Copy out the records word for word, starting at the line containing "This screenshot has width=961, height=865." and ending at the end of the records.

===== Records for this exercise =====

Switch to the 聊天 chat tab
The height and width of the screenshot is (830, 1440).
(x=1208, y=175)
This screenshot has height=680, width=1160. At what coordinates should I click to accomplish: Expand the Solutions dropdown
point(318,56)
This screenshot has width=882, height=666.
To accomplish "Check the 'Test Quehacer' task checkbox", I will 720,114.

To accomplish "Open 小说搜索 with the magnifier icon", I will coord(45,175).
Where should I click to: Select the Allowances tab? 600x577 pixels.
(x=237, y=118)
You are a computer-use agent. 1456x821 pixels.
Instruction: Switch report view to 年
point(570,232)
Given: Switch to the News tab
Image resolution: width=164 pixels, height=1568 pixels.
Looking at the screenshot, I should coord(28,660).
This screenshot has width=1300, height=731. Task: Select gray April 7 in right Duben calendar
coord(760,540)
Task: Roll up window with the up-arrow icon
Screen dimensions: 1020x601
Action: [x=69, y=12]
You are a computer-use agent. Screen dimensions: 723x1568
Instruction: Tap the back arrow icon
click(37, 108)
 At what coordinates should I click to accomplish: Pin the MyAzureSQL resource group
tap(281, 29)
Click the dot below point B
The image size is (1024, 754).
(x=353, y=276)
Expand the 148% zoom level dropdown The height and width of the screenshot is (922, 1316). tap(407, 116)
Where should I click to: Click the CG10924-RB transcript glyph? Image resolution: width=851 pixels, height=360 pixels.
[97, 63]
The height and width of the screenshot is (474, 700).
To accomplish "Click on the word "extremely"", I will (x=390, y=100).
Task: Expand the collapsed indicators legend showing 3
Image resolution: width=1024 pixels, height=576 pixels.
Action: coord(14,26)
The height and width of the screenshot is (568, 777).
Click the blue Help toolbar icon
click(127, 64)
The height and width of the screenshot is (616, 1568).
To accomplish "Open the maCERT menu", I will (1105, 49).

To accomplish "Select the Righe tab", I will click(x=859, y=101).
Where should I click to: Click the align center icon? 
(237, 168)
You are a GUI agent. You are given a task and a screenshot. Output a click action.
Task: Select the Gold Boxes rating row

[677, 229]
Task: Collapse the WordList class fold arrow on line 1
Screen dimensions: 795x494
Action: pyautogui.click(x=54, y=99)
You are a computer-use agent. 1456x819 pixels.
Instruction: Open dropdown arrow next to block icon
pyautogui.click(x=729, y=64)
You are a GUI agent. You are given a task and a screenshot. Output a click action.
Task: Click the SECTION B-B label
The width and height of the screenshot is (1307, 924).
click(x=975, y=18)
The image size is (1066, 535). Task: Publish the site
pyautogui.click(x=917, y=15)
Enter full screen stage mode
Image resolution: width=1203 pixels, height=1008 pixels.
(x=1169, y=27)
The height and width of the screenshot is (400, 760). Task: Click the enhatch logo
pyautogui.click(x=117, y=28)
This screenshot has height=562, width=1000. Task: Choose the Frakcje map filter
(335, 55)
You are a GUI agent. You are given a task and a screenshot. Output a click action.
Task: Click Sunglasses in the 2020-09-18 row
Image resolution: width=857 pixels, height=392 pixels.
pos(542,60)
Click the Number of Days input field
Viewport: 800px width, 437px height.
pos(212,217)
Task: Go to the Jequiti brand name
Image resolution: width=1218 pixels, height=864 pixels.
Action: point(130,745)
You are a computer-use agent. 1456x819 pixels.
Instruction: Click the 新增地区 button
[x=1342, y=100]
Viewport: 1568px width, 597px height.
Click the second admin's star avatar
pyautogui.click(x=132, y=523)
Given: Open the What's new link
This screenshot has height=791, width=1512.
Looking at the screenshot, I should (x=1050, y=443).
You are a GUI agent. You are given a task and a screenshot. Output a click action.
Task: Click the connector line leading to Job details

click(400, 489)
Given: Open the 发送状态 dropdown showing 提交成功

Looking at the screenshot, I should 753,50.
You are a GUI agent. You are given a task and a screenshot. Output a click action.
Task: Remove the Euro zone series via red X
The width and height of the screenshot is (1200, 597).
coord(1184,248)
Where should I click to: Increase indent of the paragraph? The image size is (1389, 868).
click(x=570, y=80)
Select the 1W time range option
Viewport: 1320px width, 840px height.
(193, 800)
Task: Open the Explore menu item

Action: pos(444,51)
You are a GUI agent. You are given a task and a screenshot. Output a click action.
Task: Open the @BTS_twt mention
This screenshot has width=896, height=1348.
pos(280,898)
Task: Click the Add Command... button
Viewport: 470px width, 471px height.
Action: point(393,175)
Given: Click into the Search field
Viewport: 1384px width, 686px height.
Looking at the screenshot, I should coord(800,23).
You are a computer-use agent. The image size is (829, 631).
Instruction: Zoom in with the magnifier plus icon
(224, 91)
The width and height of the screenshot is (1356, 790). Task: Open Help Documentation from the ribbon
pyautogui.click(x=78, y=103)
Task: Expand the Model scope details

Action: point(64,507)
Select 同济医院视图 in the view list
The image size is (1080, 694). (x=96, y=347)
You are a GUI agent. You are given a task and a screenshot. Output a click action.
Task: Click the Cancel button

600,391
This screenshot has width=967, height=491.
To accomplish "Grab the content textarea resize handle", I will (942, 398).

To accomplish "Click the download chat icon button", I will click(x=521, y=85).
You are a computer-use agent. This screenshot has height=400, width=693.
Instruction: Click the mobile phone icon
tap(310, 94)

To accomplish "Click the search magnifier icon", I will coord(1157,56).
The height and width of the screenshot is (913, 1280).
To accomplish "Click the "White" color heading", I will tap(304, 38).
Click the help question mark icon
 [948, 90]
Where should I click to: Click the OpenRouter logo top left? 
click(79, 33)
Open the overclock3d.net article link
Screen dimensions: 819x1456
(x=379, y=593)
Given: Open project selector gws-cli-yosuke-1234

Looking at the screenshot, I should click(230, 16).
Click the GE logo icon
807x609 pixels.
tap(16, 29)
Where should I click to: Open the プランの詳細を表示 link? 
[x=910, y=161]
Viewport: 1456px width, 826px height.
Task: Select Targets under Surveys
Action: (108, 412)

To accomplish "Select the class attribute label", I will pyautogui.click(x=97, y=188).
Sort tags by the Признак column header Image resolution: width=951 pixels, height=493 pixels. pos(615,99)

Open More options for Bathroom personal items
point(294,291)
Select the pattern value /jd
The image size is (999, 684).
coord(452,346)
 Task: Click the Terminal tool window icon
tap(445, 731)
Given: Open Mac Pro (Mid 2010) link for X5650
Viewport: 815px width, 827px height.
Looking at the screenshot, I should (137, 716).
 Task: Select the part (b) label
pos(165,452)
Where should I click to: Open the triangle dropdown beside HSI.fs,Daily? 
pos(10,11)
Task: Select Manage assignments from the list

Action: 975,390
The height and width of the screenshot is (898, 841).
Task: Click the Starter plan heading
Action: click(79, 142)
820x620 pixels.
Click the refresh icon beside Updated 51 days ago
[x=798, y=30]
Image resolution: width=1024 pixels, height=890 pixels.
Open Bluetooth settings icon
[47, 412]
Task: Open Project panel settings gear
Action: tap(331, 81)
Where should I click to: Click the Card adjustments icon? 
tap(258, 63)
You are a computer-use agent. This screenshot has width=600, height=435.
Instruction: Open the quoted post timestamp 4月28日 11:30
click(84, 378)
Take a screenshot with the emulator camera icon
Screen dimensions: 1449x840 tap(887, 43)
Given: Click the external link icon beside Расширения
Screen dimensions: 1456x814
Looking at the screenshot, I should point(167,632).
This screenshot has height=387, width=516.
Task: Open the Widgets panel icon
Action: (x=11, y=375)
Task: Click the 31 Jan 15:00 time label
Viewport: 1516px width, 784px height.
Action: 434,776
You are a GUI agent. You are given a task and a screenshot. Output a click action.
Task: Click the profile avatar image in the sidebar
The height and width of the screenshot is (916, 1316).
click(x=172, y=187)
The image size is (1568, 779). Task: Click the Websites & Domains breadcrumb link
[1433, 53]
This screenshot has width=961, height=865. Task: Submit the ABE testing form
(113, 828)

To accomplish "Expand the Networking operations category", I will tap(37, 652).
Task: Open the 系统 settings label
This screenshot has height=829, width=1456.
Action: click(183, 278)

=====

Solution to this exercise:
This screenshot has width=961, height=865. Task: Submit the ABE testing form
(113, 828)

To accomplish "Expand the Networking operations category", I will tap(37, 652).
Task: Open the 系统 settings label
This screenshot has height=829, width=1456.
Action: click(183, 278)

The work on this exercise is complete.